Virgin’s Branson Offers Travel Sellers Insight to Success
by Geri BainIn difficult times, it is especially important to invest and “create companies that people want to deal with,” Sir Richard Branson told nearly 6,000 delegates at the National Business Travel Association Conference in Houston.
Answering questions from award-winning journalist Alexis Glick and in his blog at the Virgin Atlantic Web site, Branson shared insights that can be applied by travel sellers large and small.
Be the Best
Branson said that the airline industry was “ideal for us to go into because we could be miles better than anyone else.”
“Generally speaking, the people running airlines have not got it right,” he noted.
Excellent service and amenities are important, said Branson. When we started 26 years ago, there were 12 enormous airlines, including TWA and Pan Am. They have all disappeared because their quality was rock bottom,” he said.
“The best always survive. The best clubs, the best hotels, the best restaurants, the best airlines,” he said. “We had five years of offering seatback videos while the other carriers didn’t.”
Never cut back on quality and people will seek you out and you will survive, he stressed.
Delegate to Grow
Asked how he could keep his fingers on the pulse of the 300 plus branded companies he now heads, Branson said that knowing how to delegate was essential. He said that learning to run his first company, a student magazine he started when he was 16, was his training ground.
“From a very early time…when we went from one company to two companies, I realized I couldn’t do everything myself. I had to learn the art of delegation and to find people who were better than me to run the companies, he said, quipping “…and that wasn’t that difficult!” he said.
Branson said he immerses himself in the details of a business when he starts a new business, but then delegates and empowers people to make mistakes. “There is no better way to learn how to succeed in business than to learn from mistakes—yours and someone else’s.”
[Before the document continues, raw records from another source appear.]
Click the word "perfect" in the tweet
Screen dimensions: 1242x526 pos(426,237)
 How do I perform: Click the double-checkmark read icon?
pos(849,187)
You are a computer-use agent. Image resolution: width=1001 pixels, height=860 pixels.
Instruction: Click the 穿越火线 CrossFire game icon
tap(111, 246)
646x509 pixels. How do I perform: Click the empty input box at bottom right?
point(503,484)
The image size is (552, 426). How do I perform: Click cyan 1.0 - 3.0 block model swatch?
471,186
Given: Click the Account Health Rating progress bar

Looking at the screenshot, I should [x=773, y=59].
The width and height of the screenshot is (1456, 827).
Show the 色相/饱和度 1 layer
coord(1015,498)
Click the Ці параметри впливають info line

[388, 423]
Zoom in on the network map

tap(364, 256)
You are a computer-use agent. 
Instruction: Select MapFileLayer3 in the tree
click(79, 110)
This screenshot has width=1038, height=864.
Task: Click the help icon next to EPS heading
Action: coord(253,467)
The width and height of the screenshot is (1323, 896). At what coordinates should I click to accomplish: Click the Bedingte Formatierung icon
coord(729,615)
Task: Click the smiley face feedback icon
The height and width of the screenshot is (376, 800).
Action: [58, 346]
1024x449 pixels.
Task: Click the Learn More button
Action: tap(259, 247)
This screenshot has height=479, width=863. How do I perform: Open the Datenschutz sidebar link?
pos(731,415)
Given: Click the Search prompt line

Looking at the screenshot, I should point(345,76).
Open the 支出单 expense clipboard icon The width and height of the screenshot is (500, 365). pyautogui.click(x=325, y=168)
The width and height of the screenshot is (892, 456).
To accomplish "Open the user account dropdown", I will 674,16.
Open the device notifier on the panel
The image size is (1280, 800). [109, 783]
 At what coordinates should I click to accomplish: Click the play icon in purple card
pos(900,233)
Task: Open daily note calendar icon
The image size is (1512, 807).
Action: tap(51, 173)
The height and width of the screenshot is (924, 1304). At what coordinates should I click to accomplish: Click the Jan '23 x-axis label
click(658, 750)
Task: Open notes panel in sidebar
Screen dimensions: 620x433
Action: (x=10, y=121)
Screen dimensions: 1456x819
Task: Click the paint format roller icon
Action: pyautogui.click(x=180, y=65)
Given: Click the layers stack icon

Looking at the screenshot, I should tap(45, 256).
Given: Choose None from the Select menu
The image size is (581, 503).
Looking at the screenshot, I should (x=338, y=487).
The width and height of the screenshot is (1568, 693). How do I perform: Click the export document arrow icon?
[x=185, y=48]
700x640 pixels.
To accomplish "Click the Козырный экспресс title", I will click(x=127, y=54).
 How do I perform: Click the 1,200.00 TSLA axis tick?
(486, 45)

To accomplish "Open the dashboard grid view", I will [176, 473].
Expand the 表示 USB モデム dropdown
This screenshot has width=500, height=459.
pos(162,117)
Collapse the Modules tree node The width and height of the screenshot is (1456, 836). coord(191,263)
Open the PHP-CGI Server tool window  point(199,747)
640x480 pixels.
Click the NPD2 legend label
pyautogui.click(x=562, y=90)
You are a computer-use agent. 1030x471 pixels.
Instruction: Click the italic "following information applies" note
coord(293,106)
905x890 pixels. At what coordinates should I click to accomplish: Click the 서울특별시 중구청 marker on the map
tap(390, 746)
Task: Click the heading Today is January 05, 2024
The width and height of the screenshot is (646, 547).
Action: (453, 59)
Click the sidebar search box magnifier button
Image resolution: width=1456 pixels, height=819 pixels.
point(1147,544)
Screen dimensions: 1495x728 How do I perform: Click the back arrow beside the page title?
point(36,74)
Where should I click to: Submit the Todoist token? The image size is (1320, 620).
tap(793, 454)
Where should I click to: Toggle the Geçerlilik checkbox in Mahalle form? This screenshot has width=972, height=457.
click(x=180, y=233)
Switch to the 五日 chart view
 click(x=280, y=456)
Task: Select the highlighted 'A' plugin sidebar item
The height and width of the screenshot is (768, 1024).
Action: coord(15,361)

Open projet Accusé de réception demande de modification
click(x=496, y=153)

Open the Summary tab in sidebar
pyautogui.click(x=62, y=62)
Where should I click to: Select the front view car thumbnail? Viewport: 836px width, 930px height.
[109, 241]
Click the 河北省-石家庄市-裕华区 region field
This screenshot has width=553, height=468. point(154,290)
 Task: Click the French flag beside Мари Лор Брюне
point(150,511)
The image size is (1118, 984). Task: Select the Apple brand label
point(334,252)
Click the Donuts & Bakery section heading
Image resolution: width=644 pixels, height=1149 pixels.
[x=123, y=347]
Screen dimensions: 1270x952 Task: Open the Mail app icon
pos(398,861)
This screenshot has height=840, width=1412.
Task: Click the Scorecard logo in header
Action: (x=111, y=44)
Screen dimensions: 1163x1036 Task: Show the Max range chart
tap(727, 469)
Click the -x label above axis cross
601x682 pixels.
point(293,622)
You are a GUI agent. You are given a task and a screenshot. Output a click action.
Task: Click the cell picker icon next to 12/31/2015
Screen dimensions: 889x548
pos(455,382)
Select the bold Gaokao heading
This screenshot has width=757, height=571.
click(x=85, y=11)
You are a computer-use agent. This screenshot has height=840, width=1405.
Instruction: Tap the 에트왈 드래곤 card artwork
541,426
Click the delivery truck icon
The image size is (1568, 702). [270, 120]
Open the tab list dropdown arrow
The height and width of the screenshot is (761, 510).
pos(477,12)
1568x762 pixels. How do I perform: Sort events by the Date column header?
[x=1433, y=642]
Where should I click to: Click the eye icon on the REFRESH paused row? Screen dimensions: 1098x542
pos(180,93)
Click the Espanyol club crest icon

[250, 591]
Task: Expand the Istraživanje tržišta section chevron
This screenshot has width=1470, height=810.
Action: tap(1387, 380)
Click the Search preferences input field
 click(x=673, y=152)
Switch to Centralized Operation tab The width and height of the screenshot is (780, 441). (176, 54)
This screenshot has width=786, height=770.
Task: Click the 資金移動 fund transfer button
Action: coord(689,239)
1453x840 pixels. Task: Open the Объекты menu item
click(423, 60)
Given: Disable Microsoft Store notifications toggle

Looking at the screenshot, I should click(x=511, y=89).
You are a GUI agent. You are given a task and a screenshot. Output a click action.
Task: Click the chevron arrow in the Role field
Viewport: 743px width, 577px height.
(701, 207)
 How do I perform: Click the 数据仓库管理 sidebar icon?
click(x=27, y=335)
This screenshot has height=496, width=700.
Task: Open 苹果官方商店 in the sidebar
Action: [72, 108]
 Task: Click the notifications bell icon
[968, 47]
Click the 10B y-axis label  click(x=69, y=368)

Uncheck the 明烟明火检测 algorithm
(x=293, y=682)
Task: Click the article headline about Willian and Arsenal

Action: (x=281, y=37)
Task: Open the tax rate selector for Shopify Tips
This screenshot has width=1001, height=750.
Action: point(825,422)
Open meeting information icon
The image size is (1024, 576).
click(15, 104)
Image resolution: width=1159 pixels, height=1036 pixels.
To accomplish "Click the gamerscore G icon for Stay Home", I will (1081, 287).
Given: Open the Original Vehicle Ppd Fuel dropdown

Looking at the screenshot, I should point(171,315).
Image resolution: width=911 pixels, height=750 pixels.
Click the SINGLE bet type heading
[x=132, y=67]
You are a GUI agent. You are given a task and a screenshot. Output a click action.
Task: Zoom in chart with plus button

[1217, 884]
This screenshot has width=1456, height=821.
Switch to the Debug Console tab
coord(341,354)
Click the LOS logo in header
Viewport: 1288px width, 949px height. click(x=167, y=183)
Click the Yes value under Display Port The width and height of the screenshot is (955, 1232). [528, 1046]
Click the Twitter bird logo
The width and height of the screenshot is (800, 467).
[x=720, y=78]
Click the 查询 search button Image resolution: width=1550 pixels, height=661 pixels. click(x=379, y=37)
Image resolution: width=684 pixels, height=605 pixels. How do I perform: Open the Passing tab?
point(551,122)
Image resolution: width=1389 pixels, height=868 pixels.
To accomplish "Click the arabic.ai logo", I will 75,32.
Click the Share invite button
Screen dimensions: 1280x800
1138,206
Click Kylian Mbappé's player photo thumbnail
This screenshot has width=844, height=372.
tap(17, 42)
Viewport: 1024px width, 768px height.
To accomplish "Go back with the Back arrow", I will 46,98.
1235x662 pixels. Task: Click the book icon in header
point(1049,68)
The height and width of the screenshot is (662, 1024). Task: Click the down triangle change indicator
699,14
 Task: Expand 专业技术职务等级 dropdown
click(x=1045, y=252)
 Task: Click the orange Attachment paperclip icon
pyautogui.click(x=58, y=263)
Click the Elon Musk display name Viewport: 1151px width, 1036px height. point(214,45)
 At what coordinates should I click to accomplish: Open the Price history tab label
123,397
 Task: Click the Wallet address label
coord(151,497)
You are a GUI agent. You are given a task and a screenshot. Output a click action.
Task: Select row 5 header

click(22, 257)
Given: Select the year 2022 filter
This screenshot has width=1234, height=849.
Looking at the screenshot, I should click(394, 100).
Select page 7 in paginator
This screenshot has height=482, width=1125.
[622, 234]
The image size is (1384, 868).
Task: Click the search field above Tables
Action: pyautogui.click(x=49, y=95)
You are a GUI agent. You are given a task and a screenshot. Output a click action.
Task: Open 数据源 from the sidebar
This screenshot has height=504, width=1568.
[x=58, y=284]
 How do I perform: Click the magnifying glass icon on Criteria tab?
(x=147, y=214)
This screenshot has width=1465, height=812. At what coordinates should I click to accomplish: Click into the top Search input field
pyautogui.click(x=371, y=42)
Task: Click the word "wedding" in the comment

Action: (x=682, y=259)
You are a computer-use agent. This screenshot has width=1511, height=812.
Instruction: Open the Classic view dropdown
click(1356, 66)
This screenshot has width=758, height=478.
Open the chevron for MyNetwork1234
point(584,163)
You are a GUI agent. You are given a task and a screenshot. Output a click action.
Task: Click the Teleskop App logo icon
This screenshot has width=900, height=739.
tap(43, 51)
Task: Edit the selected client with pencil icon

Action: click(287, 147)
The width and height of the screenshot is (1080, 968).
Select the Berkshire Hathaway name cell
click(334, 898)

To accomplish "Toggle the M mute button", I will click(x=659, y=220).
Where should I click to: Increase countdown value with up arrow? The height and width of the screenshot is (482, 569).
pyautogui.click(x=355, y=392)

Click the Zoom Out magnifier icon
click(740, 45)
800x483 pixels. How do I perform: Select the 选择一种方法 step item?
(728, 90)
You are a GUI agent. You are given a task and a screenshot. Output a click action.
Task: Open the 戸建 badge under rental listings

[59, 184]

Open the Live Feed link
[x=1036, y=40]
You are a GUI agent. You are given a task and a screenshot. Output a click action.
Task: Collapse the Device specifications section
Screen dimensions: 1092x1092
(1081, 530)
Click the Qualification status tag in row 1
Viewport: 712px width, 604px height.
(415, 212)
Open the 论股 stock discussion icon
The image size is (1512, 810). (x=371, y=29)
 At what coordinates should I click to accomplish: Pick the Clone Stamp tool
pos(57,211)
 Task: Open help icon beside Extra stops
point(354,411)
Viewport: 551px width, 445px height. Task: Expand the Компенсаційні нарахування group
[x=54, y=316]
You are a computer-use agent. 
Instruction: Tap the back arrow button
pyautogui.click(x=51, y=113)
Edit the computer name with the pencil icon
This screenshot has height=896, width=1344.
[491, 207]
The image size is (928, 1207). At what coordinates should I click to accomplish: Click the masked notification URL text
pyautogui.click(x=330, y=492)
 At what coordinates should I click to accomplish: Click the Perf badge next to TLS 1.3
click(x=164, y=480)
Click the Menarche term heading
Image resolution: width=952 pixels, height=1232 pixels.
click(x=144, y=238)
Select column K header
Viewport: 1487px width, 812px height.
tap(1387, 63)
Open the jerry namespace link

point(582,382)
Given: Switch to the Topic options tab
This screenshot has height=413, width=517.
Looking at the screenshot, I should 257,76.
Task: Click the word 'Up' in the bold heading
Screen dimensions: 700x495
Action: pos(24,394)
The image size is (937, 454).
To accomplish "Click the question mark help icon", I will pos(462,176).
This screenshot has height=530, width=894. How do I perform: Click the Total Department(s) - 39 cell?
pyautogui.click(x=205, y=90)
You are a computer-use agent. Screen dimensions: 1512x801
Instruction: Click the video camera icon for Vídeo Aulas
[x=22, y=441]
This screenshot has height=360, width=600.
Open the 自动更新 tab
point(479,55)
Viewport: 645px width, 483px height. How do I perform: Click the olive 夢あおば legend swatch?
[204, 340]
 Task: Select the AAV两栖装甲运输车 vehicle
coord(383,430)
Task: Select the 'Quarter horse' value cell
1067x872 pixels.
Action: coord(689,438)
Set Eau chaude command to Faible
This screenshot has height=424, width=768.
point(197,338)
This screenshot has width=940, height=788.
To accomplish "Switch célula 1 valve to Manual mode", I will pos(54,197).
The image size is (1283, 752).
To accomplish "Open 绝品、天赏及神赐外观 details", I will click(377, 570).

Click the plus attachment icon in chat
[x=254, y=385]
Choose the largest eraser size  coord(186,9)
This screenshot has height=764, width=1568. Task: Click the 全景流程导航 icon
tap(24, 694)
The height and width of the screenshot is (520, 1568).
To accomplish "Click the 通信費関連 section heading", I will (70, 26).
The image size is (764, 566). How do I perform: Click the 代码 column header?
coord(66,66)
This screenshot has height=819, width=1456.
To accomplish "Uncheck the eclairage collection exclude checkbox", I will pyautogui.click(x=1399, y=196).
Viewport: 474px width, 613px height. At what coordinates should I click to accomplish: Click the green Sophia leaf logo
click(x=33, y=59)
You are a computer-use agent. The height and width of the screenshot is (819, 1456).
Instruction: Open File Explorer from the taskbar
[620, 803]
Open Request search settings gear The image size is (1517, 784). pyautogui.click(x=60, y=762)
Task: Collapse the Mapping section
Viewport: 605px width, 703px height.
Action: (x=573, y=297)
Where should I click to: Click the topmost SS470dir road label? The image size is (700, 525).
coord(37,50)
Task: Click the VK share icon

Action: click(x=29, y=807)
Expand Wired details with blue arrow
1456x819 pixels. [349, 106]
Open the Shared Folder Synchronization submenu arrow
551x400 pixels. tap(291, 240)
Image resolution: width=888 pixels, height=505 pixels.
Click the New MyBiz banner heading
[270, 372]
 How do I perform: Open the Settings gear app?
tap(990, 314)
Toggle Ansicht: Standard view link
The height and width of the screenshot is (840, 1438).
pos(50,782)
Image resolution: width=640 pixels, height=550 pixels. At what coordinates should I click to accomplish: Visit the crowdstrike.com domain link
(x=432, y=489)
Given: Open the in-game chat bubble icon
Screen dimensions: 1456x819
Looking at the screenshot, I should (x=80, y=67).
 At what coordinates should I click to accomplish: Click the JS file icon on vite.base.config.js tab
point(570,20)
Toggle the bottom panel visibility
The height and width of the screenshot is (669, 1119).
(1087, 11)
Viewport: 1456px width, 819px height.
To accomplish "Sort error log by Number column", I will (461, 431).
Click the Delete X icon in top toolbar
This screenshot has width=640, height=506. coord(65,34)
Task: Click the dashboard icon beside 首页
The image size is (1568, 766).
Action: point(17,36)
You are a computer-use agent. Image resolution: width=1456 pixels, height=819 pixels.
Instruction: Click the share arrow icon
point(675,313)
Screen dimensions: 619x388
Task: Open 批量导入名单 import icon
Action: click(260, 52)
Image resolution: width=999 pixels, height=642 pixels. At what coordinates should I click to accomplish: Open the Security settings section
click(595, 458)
He said he looks for people with good managerial skills to run his companies and stressed that it’s important to praise, not criticize, the people who work for you. “That’s how you bring out the best in people.”
Take Risks
It’s also important to keep innovating, he said. “Businesses can’t sit and wait. They can’t keep doing nothing or the same thing or they won’t last. When they sit and wait because they’re afraid the unthinkable will happen, that hastens the unthinkable to happen.”
Talking about all the belt tightening businesses tend to do in a downturn, Branson said, “If executives continue to think like that (negatively), they will think themselves into a recession.”
Branson said he believes said that “fuel supply and fuel demand should intersect within the next five years.” This raises the question of where to get fuel for airlines, he noted.
Not one to sit and wait, Branson is taking matters into his own hands with his company Virgin Fuels. Whether there’s global warming are not, clean alternative fuels and energies at better prices makes good sense, he said.
Algae is just one of the fuels his company is investing in developing. “We’re willing to invest and we know it works. Maybe five years from now, we’ll find it in use around the world.”
Win by Being Ethical
Branson said he believes that ethical behavior is important in business, a belief that was reinforced “when British Airways was trying to drive us out of business.”
He said that he stuck with his customer focus, and British Airway’s actions “damaged British Airways more than us.”
Seek Opportunity in the Soft Underbelly
Branson said he seeks arenas to compete in where other companies have become fat and complacent, looking for “the soft underbelly” and finding ways to differentiate his product.
Some of his most successful tactics have come from seeming adversity. Before he had big budgets for advertising and promotion, he said that used himself to promote the brand “by doing crazy things to get the Virgin Brand on the map.”
Branson said that success in business is all about making people happy—both your customers and those who work for you, and about pursing your passions. He said that he encourages his customers to communicate directly with him, and takes notes when he talks to passengers and crew.